Ottmar Edenhofer, Chefökonom am Potsdam-Institut für Klimafolgenforschung, hat den Vorstoß von Unionsfraktionschef Jens Spahn zur Reaktivierung der abgeschalteten Atomkraftwerke in Deutschland als „betriebswirtschaftlichen Unsinn“ bezeichnet. In einem Interview mit dem Redaktionsnetzwerk Deutschland erklärte Edenhofer, dass er nicht ideologisch gegen Kernenergie sei, jedoch müssten die hohen Kosten und die Unklarheit über die Betreiber der alten Kernkraftwerke berücksichtigt werden.
Edenhofer unterstützt hingegen den Bau neuer Gaskraftwerke, was er als den richtigen Weg ansieht, insbesondere in Kombination mit dem weiteren Ausbau erneuerbarer Energien. Er hob hervor, dass große Solaranlagen effizienter seien als viele kleine private Dachanlagen. Diese private Form der Erzeugung könne sinnvoll sein, jedoch führe die aktuelle Regulierung zu Fehlanreizen.

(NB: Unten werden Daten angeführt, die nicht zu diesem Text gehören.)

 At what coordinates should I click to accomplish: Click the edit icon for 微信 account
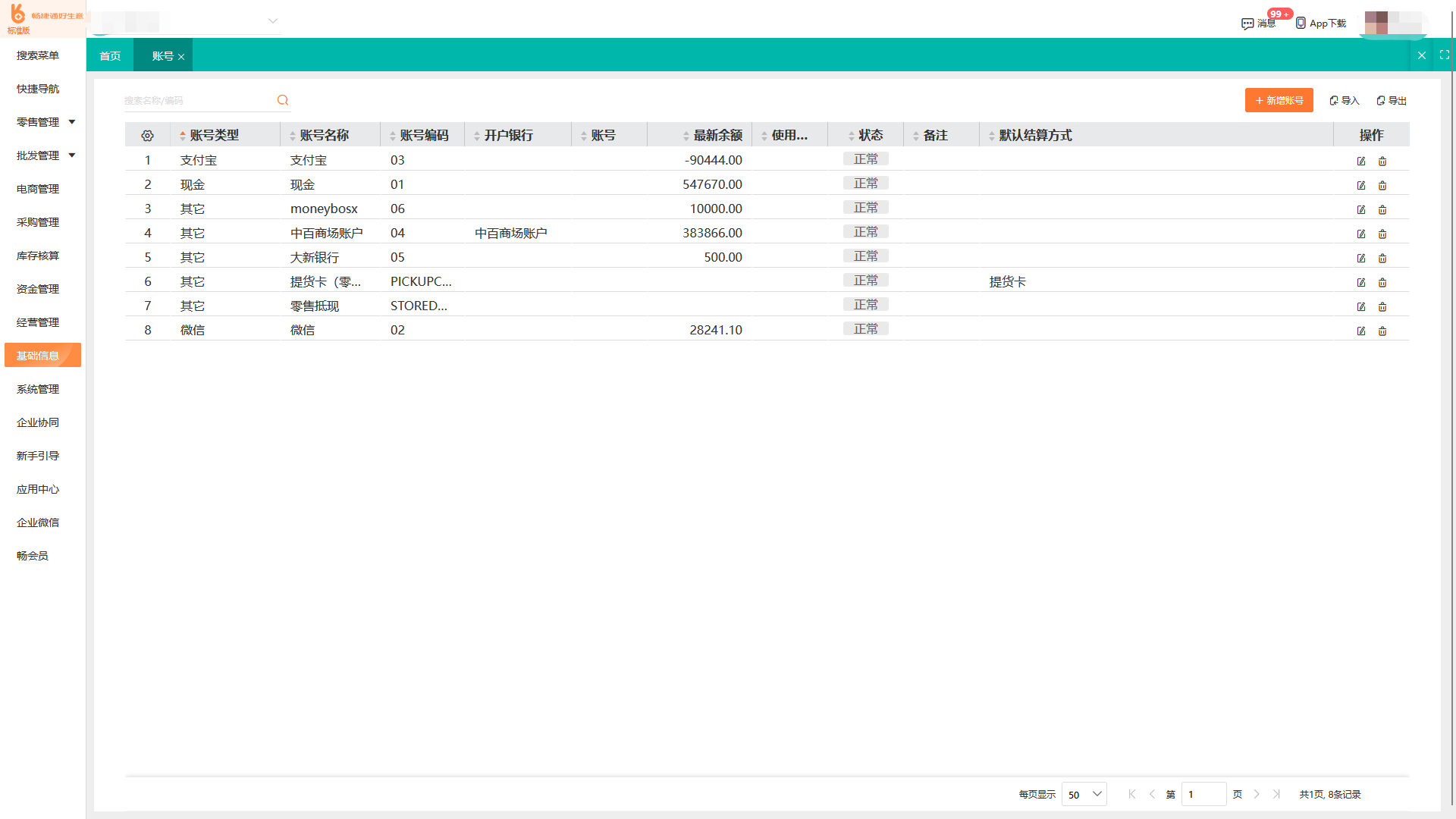pyautogui.click(x=1361, y=329)
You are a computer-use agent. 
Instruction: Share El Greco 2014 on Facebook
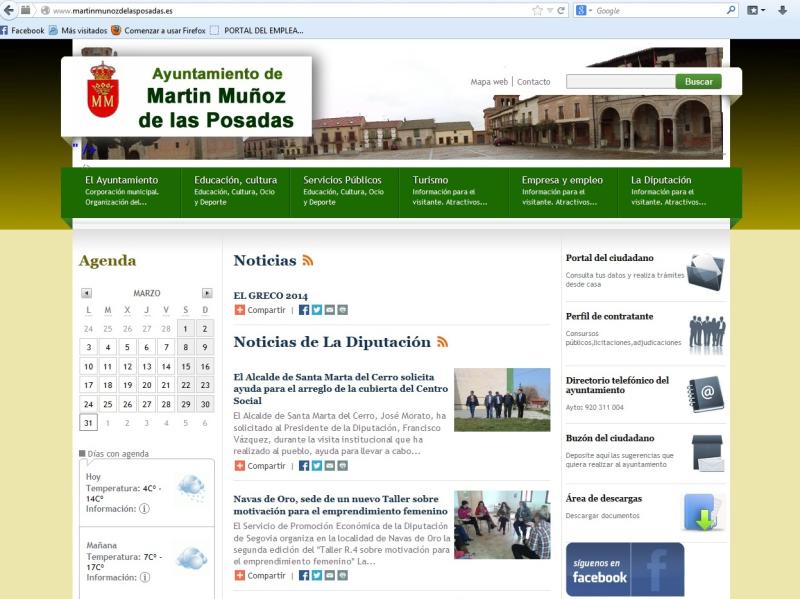(304, 310)
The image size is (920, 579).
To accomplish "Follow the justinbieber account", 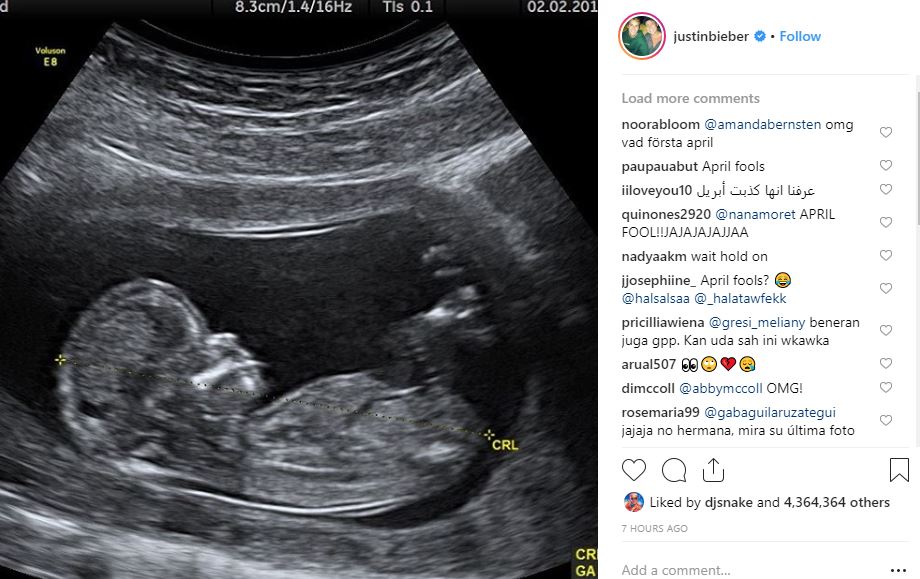I will click(x=800, y=36).
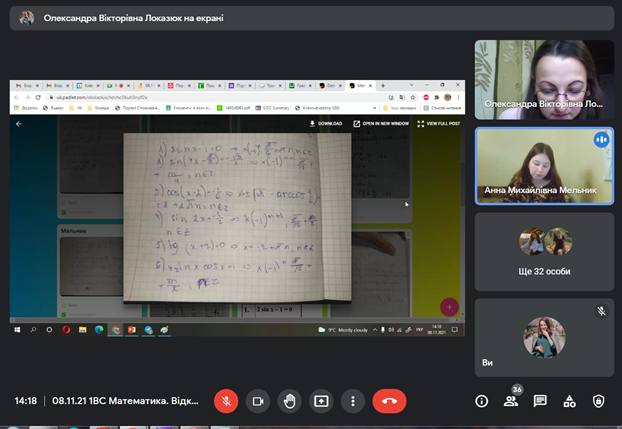Viewport: 622px width, 429px height.
Task: Click OPEN IN NEW WINDOW
Action: pyautogui.click(x=380, y=124)
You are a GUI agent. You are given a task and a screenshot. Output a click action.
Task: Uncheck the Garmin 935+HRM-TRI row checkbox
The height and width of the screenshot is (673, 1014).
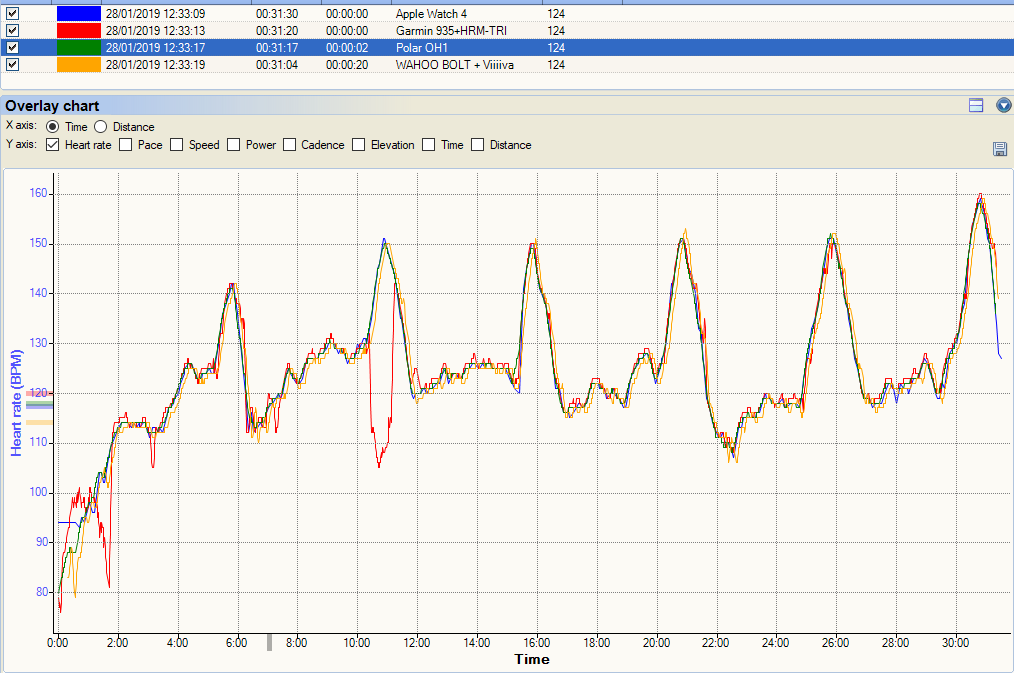[13, 31]
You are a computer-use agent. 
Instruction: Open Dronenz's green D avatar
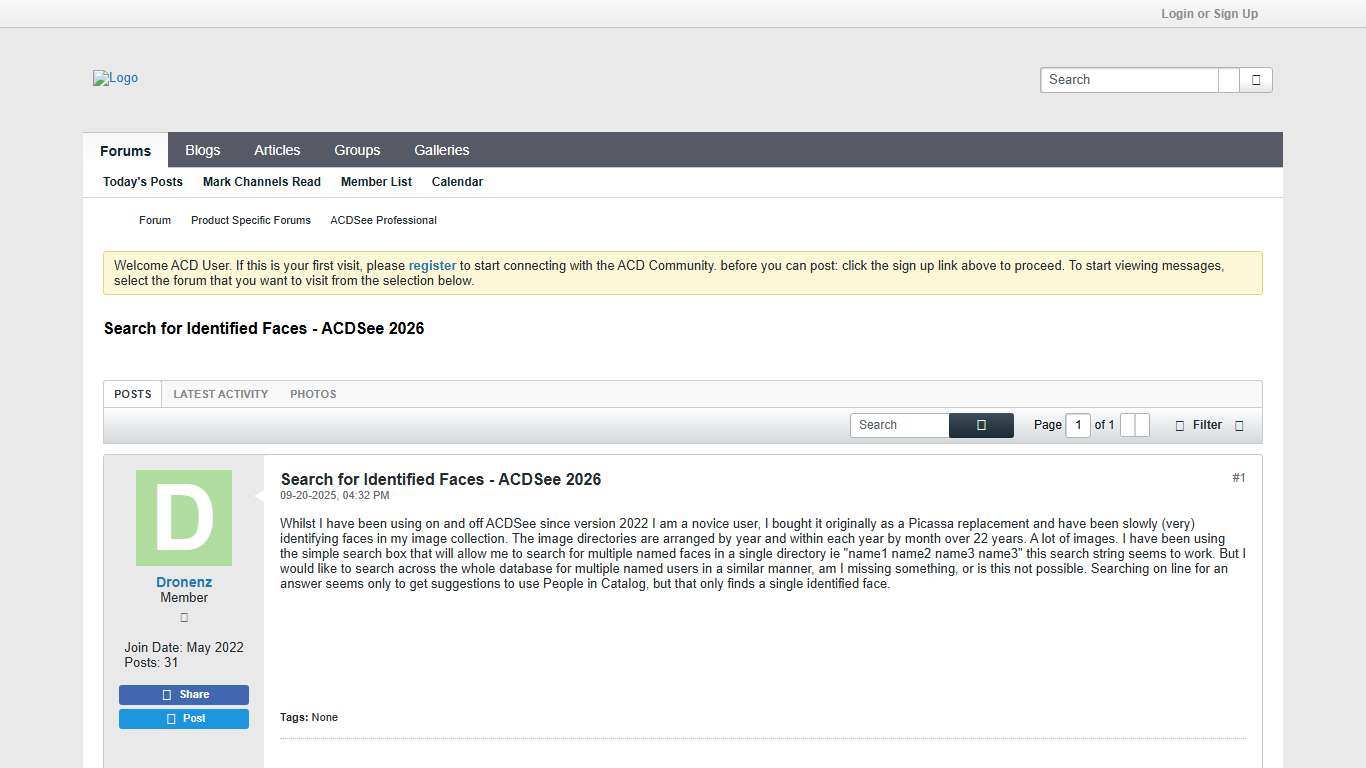coord(184,518)
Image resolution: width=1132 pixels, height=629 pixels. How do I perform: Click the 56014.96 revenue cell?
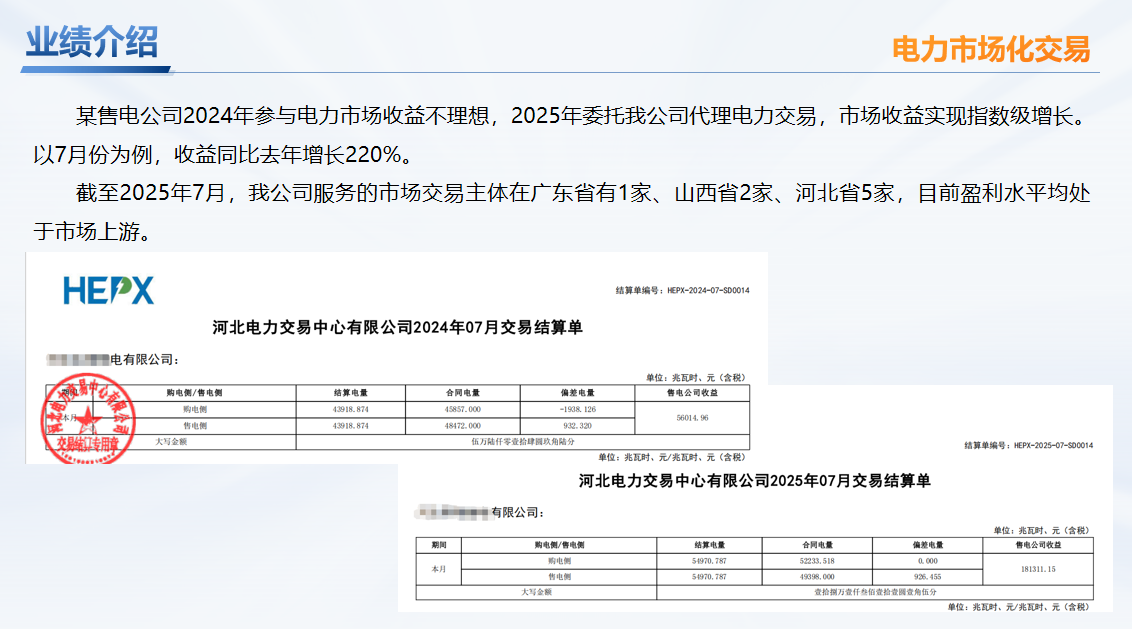click(x=691, y=417)
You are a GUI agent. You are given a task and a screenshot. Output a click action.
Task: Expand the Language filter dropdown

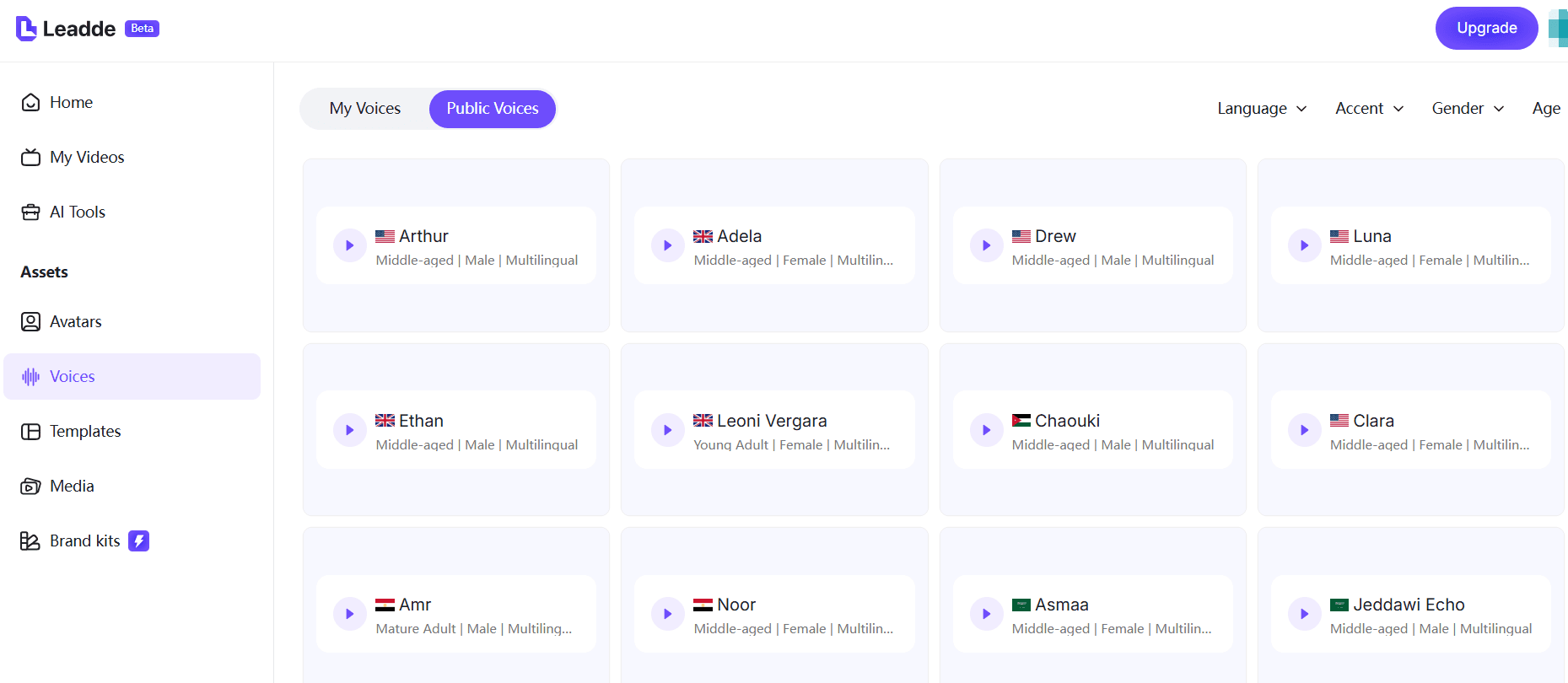click(x=1262, y=108)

Privatbetreiber speisten ihren Strom häufig genau dann ins Netz, wenn es bereits ausreichend Energie gäbe, hingegen beanspruchten sie das Netz in Zeiten des Mangels. Edenhofer plädierte für eine Anpassung der Solarstromvergütung an die Börsenpreise, um Anreize zu schaffen, Heimbatterien gezielt zu nutzen.
Diese Einschätzung kommt zu einem Zeitpunkt, an dem die Diskussion über den zukünftigen Energie-Mix in Deutschland weiterhin intensiv geführt wird.